Finally, the Court finds no evidence that the rig welders offered their services to third parties on a regular basis. The Court questions the credibility of Plaintiff Dan Spears, who testified that Dan's Welding was a "friend's business." Even accepting that Spears offered his welding services to the public, there is no evidence that any other rig welder did. "Under these circumstances we apply the rule that[:] `it is not what the workers could have done that counts, but as a matter of economic reality what they actually do that is dispositive.'" Dole, 875 F.2d at 808 (quoting Mr. W Fireworks, 814 F.2d at 1047) (emphasis in original). Therefore, the Court finds that the Defendants' degree of control over the rig welders, and the Plaintiffs' lack of independence over setting their work hours, work crews and other details of their welding work, is more consistent with employee rather than independent contractor status.

The second Silk factor involves determining whether the worker has the opportunity to realize a profit, or to experience a loss, which would be consistent with independent contractor status. Defendants claim that Plaintiffs' tax returns illustrate that the Plaintiffs' ability to control their costs and their ability to "hustle" new work is significant in their year-end income and, therefore, consistent with finding the Rig Welders independent contractors. Carrell, 998 F.2d at 334. Plaintiffs argue that because they were paid a fixed hourly wage for both their labor and equipment, they could not make a "profit" or experience a "loss" under this factor. Mr. W Fireworks, 814 F.2d at 1050-51.

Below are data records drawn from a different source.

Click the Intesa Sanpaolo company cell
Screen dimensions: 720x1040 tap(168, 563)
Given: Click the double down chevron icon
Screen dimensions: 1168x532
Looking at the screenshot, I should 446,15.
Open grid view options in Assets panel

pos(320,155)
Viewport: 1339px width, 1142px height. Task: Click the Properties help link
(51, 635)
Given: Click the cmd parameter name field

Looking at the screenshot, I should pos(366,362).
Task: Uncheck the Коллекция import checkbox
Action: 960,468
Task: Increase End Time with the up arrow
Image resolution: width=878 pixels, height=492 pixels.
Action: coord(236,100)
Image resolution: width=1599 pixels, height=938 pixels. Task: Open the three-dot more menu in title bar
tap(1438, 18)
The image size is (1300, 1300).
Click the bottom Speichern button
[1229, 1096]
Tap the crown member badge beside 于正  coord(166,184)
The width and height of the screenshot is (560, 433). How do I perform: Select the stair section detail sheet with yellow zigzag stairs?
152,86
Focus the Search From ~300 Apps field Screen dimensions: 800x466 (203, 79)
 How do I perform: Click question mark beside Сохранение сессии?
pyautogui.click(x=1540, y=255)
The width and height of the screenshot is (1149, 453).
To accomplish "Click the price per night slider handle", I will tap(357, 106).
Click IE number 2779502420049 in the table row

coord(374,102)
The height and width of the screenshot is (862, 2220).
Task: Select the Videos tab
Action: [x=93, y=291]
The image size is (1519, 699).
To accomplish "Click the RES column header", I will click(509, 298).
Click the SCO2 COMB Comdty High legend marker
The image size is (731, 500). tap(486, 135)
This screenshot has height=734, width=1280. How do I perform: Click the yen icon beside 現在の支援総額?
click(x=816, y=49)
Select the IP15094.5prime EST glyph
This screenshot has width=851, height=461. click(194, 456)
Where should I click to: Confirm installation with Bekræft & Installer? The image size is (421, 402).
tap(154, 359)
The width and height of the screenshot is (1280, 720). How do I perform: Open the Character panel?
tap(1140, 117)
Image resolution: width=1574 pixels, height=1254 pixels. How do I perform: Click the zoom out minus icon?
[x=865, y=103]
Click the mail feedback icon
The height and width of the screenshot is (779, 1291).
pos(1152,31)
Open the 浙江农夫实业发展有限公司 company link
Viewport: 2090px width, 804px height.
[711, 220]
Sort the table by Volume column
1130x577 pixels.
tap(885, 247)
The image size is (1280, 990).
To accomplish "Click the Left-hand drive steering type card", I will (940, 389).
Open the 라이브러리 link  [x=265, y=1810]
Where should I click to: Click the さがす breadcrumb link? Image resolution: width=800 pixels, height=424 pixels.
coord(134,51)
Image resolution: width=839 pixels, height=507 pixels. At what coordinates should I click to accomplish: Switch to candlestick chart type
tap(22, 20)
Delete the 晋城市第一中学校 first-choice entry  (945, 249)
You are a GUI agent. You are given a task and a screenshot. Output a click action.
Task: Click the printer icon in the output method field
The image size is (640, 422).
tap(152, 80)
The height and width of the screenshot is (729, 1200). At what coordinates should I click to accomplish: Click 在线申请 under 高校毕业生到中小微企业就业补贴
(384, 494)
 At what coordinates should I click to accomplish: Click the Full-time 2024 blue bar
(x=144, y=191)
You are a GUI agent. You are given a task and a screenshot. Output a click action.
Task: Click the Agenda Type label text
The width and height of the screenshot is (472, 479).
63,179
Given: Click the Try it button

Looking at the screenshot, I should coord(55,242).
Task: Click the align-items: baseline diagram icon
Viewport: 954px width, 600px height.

The courts have defined "profit" as "the gain realized from a business over and above its expenditures." Brock v. Lauritzen, 624 F. Supp. 966, 968 (E.D.Wis.1985), aff'd, 835 F.2d 1529 (7th Cir.1987), cert. denied, 488 U.S. 898, 109 S. Ct. 243, 102 L. Ed. 2d 232 (1988). The courts have made it clear that "profit" does not include the different compensation levels workers may earn working on a piece-rate basis. Dole, 875 F.2d at 809 (citing Rutherford Food, 331 U.S. at 730, 67 S. Ct. at 1476; Mr. W Fireworks, Inc., 814 F.2d at 1050-51; Usery, 527 F.2d at 1313). The proper analysis is to determine whether the worker "undertake[s] the risks usually associated with an independent business." Dole, 875 F.2d at 810.

The facts in this case make it clear the Plaintiffs had no opportunity to experience a profit or loss consistent with the characteristics of being independent businessmen. Plaintiffs were paid a fixed hourly rate. They had no opportunity to experience a loss on the job site. In fact, if one of their welds was inadequate, they did not have to repeat the weld on their own time. Thus, the Defendants assumed the only risk a rig welder undertook on the job site. Defendants submitted tax returns, filed by the Plaintiffs, to illustrate that the Plaintiffs' ability to control their costs is instrumental in their overall year end income. Carrell, 998 F.2d at 334. While there was no evidence submitted on what percentage of a rig welders' expenses went to welding rod, fuel and other maintenance of the welding rig, the Court does not doubt that rig welders who did not waste materials and who shopped around for these items increased their actual income at the end of the year. However, this also holds true for every worker, whether independent contractor or employee. The automobile mechanic who takes good care of his tools and the salesclerk who gets a bargain on his work clothes all have more money in their pocket at the end of the year than a more careless and less discriminating worker. However, the sales clerk did not make more "profit" based on his shopping prowess. Further, reviewing the rig welders' tax returns probably suggests more about their creative accounting methods (or lack thereof) than it *774 does about their ability to control their costs.[4]

Finally, the Court rejects the argument that because Plaintiffs must move from job site to job site many times during the year, that their ability to "hustle" new work is consistent with independent contractor status. One who hustles to find a new job is not making more "profit" than his less industrious counterpart. If maximizing one's labor was synonymous with "profit" under this factor, workers who are paid on a piece-meal basis would also be said to be making a "profit." However, in Dole, the court rejected the argument that maximizing one's wages on a piece work basis is consistent with making a profit. Dole, 875 F.2d at 809. The Court finds that the Plaintiffs had no ability to experience a profit or realize a loss and, therefore, this factor supports the conclusion the rig welders are employees rather than independent contractors.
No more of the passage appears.